BEGIN
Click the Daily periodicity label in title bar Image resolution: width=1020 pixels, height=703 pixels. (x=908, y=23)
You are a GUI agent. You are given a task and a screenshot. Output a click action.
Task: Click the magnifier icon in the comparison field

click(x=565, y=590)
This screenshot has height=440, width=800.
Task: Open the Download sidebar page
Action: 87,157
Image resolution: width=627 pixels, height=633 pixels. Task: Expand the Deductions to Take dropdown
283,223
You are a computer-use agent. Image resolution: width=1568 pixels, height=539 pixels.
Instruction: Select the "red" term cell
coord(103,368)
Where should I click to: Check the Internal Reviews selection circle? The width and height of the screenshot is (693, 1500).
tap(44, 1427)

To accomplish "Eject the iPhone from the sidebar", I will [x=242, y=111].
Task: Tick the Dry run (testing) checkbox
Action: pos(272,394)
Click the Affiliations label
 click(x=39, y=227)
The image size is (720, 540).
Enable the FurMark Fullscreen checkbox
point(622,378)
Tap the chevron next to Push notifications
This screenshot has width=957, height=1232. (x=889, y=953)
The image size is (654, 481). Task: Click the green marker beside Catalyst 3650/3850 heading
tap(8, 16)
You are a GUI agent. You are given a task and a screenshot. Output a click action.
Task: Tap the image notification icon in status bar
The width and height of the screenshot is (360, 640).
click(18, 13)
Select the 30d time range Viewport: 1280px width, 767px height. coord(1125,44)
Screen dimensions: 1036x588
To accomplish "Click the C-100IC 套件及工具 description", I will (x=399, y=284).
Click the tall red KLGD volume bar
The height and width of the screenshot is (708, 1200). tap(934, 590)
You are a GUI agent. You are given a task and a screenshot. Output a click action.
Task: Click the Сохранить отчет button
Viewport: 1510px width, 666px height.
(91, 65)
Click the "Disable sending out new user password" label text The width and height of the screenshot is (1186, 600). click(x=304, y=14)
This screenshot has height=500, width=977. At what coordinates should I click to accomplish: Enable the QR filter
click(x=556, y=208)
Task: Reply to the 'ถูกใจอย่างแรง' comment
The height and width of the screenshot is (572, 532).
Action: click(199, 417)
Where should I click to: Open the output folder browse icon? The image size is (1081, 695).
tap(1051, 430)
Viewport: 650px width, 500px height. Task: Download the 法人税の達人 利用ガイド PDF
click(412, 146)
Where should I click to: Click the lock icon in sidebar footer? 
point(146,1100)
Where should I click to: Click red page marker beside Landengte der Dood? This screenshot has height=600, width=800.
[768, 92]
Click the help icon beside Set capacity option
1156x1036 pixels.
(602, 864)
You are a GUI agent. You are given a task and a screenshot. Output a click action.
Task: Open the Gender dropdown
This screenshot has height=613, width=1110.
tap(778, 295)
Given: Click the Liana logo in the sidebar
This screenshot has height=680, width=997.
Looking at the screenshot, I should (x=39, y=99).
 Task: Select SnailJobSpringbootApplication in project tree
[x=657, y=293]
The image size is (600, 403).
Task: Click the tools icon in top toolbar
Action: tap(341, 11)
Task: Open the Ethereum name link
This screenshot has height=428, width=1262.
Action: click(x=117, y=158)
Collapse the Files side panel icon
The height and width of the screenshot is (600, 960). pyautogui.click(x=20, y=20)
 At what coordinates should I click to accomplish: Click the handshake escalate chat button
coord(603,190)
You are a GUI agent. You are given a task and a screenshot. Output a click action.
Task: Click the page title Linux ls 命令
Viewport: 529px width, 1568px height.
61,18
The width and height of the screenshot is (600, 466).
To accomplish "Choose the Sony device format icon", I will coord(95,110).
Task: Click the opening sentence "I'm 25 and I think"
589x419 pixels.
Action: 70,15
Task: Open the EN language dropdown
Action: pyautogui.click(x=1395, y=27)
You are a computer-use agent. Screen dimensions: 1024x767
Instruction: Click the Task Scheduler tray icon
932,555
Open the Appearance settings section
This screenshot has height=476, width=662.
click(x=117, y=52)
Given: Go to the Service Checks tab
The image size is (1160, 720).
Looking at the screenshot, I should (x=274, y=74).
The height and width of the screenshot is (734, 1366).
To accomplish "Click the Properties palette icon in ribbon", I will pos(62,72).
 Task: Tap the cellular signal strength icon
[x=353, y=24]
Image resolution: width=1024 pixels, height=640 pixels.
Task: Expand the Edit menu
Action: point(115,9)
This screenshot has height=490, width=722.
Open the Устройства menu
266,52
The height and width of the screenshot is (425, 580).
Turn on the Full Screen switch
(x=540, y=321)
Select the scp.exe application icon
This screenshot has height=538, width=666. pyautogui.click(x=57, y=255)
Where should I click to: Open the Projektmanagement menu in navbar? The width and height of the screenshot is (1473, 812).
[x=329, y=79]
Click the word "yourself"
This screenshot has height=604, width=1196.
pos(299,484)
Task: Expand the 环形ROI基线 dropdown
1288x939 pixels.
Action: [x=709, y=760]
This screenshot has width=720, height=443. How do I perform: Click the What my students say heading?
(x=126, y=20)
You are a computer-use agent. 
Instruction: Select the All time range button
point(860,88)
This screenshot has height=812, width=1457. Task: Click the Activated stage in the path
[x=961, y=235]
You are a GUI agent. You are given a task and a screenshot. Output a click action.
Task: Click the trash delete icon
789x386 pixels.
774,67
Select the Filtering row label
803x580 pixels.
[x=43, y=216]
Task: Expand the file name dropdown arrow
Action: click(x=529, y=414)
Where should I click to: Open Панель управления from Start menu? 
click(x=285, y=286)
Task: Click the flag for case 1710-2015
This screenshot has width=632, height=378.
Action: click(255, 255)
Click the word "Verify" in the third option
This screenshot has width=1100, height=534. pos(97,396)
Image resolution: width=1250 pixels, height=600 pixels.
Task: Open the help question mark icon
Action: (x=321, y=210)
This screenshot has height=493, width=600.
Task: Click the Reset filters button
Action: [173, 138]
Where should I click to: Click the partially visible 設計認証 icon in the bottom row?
END
> [EXERCISE] Retype the entries in full. Keep every line identical.

> [TASK OUTPUT]
Click the Daily periodicity label in title bar Image resolution: width=1020 pixels, height=703 pixels. (x=908, y=23)
You are a GUI agent. You are given a task and a screenshot. Output a click action.
Task: Click the magnifier icon in the comparison field

click(x=565, y=590)
This screenshot has height=440, width=800.
Task: Open the Download sidebar page
Action: 87,157
Image resolution: width=627 pixels, height=633 pixels. Task: Expand the Deductions to Take dropdown
283,223
You are a computer-use agent. Image resolution: width=1568 pixels, height=539 pixels.
Instruction: Select the "red" term cell
coord(103,368)
Where should I click to: Check the Internal Reviews selection circle? The width and height of the screenshot is (693, 1500).
tap(44, 1427)

To accomplish "Eject the iPhone from the sidebar", I will [x=242, y=111].
Task: Tick the Dry run (testing) checkbox
Action: pos(272,394)
Click the Affiliations label
 click(x=39, y=227)
The image size is (720, 540).
Enable the FurMark Fullscreen checkbox
point(622,378)
Tap the chevron next to Push notifications
This screenshot has width=957, height=1232. (x=889, y=953)
The image size is (654, 481). Task: Click the green marker beside Catalyst 3650/3850 heading
tap(8, 16)
You are a GUI agent. You are given a task and a screenshot. Output a click action.
Task: Tap the image notification icon in status bar
The width and height of the screenshot is (360, 640).
click(18, 13)
Select the 30d time range Viewport: 1280px width, 767px height. coord(1125,44)
Screen dimensions: 1036x588
To accomplish "Click the C-100IC 套件及工具 description", I will (x=399, y=284).
Click the tall red KLGD volume bar
The height and width of the screenshot is (708, 1200). tap(934, 590)
You are a GUI agent. You are given a task and a screenshot. Output a click action.
Task: Click the Сохранить отчет button
Viewport: 1510px width, 666px height.
(91, 65)
Click the "Disable sending out new user password" label text The width and height of the screenshot is (1186, 600). click(x=304, y=14)
This screenshot has height=500, width=977. At what coordinates should I click to accomplish: Enable the QR filter
click(x=556, y=208)
Task: Reply to the 'ถูกใจอย่างแรง' comment
The height and width of the screenshot is (572, 532).
Action: click(199, 417)
Where should I click to: Open the output folder browse icon? The image size is (1081, 695).
tap(1051, 430)
Viewport: 650px width, 500px height. Task: Download the 法人税の達人 利用ガイド PDF
click(412, 146)
Where should I click to: Click the lock icon in sidebar footer? 
point(146,1100)
Where should I click to: Click red page marker beside Landengte der Dood? This screenshot has height=600, width=800.
[768, 92]
Click the help icon beside Set capacity option
1156x1036 pixels.
(602, 864)
You are a GUI agent. You are given a task and a screenshot. Output a click action.
Task: Open the Gender dropdown
This screenshot has height=613, width=1110.
tap(778, 295)
Given: Click the Liana logo in the sidebar
This screenshot has height=680, width=997.
Looking at the screenshot, I should (x=39, y=99).
 Task: Select SnailJobSpringbootApplication in project tree
[x=657, y=293]
The image size is (600, 403).
Task: Click the tools icon in top toolbar
Action: tap(341, 11)
Task: Open the Ethereum name link
This screenshot has height=428, width=1262.
Action: click(x=117, y=158)
Collapse the Files side panel icon
The height and width of the screenshot is (600, 960). pyautogui.click(x=20, y=20)
 At what coordinates should I click to accomplish: Click the handshake escalate chat button
coord(603,190)
You are a GUI agent. You are given a task and a screenshot. Output a click action.
Task: Click the page title Linux ls 命令
Viewport: 529px width, 1568px height.
61,18
The width and height of the screenshot is (600, 466).
To accomplish "Choose the Sony device format icon", I will coord(95,110).
Task: Click the opening sentence "I'm 25 and I think"
589x419 pixels.
Action: 70,15
Task: Open the EN language dropdown
Action: pyautogui.click(x=1395, y=27)
You are a computer-use agent. Screen dimensions: 1024x767
Instruction: Click the Task Scheduler tray icon
932,555
Open the Appearance settings section
This screenshot has height=476, width=662.
click(x=117, y=52)
Given: Go to the Service Checks tab
The image size is (1160, 720).
Looking at the screenshot, I should (x=274, y=74).
The height and width of the screenshot is (734, 1366).
To accomplish "Click the Properties palette icon in ribbon", I will pos(62,72).
 Task: Tap the cellular signal strength icon
[x=353, y=24]
Image resolution: width=1024 pixels, height=640 pixels.
Task: Expand the Edit menu
Action: point(115,9)
This screenshot has height=490, width=722.
Open the Устройства menu
266,52
The height and width of the screenshot is (425, 580).
Turn on the Full Screen switch
(x=540, y=321)
Select the scp.exe application icon
This screenshot has height=538, width=666. pyautogui.click(x=57, y=255)
Where should I click to: Open the Projektmanagement menu in navbar? The width and height of the screenshot is (1473, 812).
[x=329, y=79]
Click the word "yourself"
This screenshot has height=604, width=1196.
pos(299,484)
Task: Expand the 环形ROI基线 dropdown
1288x939 pixels.
Action: [x=709, y=760]
This screenshot has width=720, height=443. How do I perform: Click the What my students say heading?
(x=126, y=20)
You are a computer-use agent. 
Instruction: Select the All time range button
point(860,88)
This screenshot has height=812, width=1457. Task: Click the Activated stage in the path
[x=961, y=235]
You are a GUI agent. You are given a task and a screenshot. Output a click action.
Task: Click the trash delete icon
789x386 pixels.
774,67
Select the Filtering row label
803x580 pixels.
[x=43, y=216]
Task: Expand the file name dropdown arrow
Action: click(x=529, y=414)
Where should I click to: Open Панель управления from Start menu? 
click(x=285, y=286)
Task: Click the flag for case 1710-2015
This screenshot has width=632, height=378.
Action: click(255, 255)
Click the word "Verify" in the third option
This screenshot has width=1100, height=534. pos(97,396)
Image resolution: width=1250 pixels, height=600 pixels.
Task: Open the help question mark icon
Action: (x=321, y=210)
This screenshot has height=493, width=600.
Task: Click the Reset filters button
Action: [173, 138]
Where should I click to: Click the partially visible 設計認証 icon in the bottom row?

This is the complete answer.